Activity
Below are records. Find each line in them that holds the word "beside" and copy it.

(Saved data entries)
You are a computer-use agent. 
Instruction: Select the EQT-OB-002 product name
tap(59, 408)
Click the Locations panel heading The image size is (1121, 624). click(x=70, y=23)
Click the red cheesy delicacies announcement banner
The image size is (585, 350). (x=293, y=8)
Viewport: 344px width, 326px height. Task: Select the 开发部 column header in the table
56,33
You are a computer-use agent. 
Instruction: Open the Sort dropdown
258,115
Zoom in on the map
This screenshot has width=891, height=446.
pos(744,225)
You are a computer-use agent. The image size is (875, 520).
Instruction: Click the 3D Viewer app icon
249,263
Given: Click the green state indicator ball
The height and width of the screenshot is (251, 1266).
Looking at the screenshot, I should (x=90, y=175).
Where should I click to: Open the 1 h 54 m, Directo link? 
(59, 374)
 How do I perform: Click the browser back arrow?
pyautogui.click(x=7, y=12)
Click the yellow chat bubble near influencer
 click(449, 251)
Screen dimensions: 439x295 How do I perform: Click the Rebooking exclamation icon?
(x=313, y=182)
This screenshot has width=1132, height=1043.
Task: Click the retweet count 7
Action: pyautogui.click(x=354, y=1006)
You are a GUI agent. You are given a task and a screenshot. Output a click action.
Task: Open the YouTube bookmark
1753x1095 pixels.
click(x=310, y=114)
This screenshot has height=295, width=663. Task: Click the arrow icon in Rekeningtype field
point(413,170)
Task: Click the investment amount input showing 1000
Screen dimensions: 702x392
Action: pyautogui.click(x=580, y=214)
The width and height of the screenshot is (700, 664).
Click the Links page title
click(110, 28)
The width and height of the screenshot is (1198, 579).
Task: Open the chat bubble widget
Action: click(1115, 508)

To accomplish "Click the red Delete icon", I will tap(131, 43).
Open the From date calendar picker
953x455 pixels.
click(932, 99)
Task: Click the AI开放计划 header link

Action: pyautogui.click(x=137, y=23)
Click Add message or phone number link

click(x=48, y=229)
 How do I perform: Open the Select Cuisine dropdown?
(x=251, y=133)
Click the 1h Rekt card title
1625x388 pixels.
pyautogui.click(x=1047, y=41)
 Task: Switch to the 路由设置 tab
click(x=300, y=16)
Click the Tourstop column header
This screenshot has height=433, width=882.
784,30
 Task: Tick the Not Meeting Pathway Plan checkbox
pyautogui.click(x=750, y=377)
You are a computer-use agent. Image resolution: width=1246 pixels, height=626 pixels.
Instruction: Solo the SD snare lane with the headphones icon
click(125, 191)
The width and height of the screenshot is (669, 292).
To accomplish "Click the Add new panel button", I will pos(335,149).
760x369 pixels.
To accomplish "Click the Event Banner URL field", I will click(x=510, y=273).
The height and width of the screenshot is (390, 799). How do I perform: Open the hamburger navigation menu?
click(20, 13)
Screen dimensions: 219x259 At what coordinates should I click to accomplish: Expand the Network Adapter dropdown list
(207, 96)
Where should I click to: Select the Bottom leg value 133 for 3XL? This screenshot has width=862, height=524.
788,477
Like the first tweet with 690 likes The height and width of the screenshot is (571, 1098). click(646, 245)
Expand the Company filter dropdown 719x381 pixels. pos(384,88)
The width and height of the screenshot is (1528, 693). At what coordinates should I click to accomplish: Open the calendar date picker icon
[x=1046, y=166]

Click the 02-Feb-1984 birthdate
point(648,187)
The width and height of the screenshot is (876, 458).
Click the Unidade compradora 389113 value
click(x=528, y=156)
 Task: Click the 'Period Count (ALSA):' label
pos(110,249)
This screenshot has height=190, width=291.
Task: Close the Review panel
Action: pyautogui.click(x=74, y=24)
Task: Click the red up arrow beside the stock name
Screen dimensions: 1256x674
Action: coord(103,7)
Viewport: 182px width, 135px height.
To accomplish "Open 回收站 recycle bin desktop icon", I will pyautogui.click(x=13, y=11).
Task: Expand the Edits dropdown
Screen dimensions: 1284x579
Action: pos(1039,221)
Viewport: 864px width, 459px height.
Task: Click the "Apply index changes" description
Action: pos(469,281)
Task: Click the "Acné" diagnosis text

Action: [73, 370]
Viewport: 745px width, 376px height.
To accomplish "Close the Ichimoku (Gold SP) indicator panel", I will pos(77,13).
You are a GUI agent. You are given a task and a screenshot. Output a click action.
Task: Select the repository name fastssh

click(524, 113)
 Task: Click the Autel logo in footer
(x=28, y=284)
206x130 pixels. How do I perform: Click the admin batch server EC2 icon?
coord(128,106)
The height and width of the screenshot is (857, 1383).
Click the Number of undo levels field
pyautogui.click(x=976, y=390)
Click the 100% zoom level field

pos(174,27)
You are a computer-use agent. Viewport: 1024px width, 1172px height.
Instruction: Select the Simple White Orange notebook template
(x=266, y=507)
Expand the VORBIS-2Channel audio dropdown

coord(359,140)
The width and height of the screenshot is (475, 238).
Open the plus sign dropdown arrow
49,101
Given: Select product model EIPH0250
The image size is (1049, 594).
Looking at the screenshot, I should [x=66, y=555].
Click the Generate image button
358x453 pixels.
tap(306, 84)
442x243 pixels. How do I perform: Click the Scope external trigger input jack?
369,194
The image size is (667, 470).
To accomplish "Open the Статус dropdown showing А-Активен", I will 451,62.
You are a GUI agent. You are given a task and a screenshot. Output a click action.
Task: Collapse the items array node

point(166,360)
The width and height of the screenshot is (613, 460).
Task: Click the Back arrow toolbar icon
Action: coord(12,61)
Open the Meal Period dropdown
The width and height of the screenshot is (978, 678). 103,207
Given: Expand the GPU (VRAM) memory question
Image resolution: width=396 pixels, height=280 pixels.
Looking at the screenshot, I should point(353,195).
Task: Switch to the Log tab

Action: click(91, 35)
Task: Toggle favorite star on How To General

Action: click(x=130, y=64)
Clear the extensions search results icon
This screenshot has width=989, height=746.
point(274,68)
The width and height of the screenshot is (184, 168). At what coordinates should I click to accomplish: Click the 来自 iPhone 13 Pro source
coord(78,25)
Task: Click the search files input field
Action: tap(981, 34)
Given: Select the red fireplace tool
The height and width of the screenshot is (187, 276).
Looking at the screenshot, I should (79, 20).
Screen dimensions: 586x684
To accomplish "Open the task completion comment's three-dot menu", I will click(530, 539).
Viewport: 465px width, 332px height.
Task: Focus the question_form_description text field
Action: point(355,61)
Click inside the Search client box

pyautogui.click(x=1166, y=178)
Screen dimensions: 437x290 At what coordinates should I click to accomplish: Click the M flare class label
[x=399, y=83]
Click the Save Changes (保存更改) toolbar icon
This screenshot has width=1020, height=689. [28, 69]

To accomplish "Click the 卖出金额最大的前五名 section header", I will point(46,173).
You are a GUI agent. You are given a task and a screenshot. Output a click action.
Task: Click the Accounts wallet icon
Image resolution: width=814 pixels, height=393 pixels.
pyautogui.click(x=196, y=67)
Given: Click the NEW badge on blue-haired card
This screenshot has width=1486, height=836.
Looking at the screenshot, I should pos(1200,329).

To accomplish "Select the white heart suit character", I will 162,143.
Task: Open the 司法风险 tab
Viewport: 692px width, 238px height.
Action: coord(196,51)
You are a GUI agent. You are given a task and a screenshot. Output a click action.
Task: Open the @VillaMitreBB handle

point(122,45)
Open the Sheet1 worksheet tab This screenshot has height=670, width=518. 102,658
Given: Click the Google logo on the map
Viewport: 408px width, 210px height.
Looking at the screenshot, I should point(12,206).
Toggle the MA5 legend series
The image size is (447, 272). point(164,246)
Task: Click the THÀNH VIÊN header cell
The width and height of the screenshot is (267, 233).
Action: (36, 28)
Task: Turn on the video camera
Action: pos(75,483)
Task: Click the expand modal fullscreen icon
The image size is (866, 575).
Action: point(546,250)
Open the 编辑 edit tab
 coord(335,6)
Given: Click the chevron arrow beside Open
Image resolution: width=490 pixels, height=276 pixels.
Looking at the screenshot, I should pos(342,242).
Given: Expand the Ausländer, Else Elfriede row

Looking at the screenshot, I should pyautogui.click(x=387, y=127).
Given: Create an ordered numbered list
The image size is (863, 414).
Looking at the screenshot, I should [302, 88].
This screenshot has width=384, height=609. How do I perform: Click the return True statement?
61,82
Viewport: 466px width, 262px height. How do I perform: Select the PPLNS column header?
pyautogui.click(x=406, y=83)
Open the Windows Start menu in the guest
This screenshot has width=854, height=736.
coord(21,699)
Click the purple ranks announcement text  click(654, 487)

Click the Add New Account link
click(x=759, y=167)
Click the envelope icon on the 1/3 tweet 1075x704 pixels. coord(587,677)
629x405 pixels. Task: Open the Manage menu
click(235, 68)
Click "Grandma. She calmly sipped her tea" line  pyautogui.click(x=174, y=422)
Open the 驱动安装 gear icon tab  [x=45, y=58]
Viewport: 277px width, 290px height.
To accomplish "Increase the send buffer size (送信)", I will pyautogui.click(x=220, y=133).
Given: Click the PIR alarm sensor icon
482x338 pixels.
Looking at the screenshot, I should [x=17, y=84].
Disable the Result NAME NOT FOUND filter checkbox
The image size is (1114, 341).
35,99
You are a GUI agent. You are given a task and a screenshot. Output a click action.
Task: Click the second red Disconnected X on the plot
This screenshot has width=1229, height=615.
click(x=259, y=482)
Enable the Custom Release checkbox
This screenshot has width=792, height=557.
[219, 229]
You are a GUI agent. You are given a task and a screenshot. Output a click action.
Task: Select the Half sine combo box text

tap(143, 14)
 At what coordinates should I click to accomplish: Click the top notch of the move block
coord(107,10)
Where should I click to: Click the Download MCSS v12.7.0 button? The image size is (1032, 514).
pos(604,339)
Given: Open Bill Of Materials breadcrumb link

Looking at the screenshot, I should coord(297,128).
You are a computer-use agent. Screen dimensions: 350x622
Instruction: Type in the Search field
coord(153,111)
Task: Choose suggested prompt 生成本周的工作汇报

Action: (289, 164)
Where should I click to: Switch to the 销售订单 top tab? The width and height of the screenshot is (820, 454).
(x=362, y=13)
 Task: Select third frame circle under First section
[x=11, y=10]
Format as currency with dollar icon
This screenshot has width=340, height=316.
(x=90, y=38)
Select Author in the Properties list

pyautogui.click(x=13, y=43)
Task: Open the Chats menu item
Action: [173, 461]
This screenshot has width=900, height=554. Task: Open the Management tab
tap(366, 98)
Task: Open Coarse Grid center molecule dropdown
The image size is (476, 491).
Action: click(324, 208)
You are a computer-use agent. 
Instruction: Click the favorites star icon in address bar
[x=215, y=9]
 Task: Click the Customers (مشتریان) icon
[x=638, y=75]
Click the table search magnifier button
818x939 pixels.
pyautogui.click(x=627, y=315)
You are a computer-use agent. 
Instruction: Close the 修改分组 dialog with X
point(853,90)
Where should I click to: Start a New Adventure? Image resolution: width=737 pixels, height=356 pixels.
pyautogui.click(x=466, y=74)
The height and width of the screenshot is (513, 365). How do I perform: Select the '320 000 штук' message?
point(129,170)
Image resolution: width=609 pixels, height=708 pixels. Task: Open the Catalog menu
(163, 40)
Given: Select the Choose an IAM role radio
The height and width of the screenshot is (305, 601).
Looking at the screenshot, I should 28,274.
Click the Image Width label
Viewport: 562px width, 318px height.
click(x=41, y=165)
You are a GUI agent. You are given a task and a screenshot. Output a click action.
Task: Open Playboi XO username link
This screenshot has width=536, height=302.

Output for this task
Task: Click the red up arrow beside the stock name
Given: Click the chevron arrow beside Open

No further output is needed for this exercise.